Journal List > Ann Dermatol > v.21(3) > 1045123

Kim, Chang, Cho, and Kim: Novel Photopneumatic Therapy for the Treatment of Rosacea

Abstract

Background

Rosacea is a common skin condition, but the currently available treatments are not satisfactory.

Objective

We wanted to assess the efficacy and safety of photopneumatic therapy (PPx), which delivers pneumatic energy and broadband light (400~1,200 nm), for the treatment of erythematotelangiectatic rosacea.

Methods

Twenty two patients with erythematotelangiectatic rosacea were treated 3~5 times with PPx. Three independent dermatologists evaluated the efficacy of PPx by comparing the photographs taken before and after treatment. Patient self-assessment was also done by interviews.

Results

The photographic assessment by the dermatologists of the improvement showed that >50% improvement occurred in 64% (14/22) of the patients. The specific categories of improvement were as follows: poor (<25% improvement), 1 patient; fair (25~50% improvement), 7 patients; good (50~75% improvement), 11 patients; and excellent (>75% improvement), 3 patients.

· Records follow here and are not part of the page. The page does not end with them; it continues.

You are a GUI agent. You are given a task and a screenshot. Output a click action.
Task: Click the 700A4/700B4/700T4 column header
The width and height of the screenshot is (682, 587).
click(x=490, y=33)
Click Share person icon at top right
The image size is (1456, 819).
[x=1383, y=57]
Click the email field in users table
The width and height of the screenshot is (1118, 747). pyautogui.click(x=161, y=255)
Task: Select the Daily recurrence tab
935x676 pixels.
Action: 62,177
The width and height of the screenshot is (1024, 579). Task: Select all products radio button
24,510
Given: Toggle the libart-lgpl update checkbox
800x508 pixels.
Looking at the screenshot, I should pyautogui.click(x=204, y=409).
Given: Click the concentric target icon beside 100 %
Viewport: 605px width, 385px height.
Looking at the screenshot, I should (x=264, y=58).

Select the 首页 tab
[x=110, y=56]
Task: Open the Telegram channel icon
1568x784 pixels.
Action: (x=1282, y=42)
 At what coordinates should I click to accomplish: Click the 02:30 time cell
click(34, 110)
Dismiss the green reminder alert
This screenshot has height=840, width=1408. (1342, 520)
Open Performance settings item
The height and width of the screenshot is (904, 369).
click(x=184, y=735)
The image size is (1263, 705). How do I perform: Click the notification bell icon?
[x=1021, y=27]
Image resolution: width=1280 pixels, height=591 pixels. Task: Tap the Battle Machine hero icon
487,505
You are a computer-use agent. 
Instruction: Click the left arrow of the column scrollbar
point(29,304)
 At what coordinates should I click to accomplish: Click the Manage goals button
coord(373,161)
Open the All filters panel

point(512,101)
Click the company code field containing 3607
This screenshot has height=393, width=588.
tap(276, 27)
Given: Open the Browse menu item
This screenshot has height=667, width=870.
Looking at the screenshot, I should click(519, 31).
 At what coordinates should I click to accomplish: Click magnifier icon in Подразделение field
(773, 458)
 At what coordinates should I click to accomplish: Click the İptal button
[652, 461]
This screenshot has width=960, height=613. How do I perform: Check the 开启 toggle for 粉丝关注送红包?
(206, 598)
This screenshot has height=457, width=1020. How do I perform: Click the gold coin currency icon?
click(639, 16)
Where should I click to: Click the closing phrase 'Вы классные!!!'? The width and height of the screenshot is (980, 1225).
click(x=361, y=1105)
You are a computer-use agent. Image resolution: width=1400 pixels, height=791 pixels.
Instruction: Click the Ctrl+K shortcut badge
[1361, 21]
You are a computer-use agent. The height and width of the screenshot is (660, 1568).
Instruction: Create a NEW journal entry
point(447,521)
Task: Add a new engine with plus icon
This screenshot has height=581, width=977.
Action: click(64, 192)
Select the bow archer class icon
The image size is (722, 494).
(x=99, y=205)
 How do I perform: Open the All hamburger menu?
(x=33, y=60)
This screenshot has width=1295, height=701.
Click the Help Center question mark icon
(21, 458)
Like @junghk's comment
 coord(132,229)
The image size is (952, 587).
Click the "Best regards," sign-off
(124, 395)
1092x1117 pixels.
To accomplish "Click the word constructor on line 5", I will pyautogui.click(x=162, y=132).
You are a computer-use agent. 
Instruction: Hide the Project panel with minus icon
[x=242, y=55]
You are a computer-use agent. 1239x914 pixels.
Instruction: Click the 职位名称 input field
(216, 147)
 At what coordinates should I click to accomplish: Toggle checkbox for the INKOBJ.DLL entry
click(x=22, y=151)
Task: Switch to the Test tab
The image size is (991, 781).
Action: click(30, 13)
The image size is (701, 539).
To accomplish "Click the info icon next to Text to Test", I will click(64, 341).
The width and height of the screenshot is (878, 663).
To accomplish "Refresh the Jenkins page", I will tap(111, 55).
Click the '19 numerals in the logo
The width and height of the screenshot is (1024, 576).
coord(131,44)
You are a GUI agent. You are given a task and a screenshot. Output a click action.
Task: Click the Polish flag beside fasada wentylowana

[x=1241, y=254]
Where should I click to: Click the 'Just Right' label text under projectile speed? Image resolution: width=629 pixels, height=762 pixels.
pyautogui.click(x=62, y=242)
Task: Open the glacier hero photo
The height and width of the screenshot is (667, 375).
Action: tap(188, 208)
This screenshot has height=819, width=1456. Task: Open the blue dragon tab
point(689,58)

Based on the patients' self-assessment, 20 patients (91%) acknowledged an improvement.

Conclusion

PPx is an effective and safe treatment option for erythematotelangiectatic rosacea.

INTRODUCTION

Rosacea is a chronic skin disease that primarily affects the central face1. There are four subtypes of rosacea: the erythematotelangiectatic, papulopustular, phymatous and ocular subtypes2,3. Although various treatment modalities, including systemic antibiotics and topical metronidazole or tretinoin, are used for the treatment of rosacea, such treatments are not usually successful for erythematotelangiectatic rosacea4. Vascular laser and intense pulsed light (IPL) may be useful for treating all the subtypes of rosacea, and especially erythematotelangiectatic rosacea5-7.
Photopneumatic therapy (PPx), which irradiates the skin on contact with broadband light and concurrent vacuum suction, has recently been shown to have results that are equivalent to those obtained with using conventional vascular laser and IPL for the treatment of vascular and pigmented lesions8. Therefore, PPx may be useful for the treatment of erythema and telangiectasias, which are the primary signs of rosacea. However, there have been no reported clinical studies with using PPx for the treatment of rosacea. We determined the efficacy and safety of using PPx for the treatment of the redness, the flushing and the telangiectasias associated with rosacea.

MATERIALS AND METHODS

The clinical data was collected from 22 patients who were diagnosed with erythematotelangiectatic rosacea (8 men and 14 women) according to the US National Rosacea Society guidelines3 (Table 1). The patients had Fitzpatrick skin types II~IV, they ranged in age from 18 to 53 years, they had no significant concurrent illnesses and they gave their informed consent for PPx treatment. Those patients using other therapies for rosacea such as topical metronidazole, tretinoin, systemic antibiotics and other laser treatments were excluded. All the treatments were carried out with using a portable photopneumatic device (Aesthera Co., Pleasanton, CA, USA). Three to 5 treatments were performed at 2~4 week intervals without the use of topical anesthetic agents or cooling gels. Among the 22 patients, 3 patients were initially treated on only one side of the face (the face was divided into 2 areas) and the untreated area served as a control. When the patients noticed an improvement on the treated site after 2~3 sessions of treatment, they were then treated with PPx on the entire face. We usually used a large tip (15×30 mm) for the cheeks, a medium (10×20 mm) tip for the forehead and a small tip (6×12 mm) for the nose. The patients were treated with PPx at power settings of 2~4 (approximately equivalent to 4~10 J/cm2), depending on the subject's tolerance. The vacuum setting was set at low-to-high (levels 1~3) according to the treatment area, the skin type and the subject's tolerance. For vulnerable sites such as the forehead, the vacuum level was set on low (level 1) and the initial energy had a power setting of 3 or it was reduced to 2. For the other sites, the vacuum level was medium-to-high (levels 2~3) and the starting energy was a power setting of 4 or it was changed to 3 or 5. We usually treated the patients with 2 passes on each treatment session. The usual treatment settings are shown in Table 2.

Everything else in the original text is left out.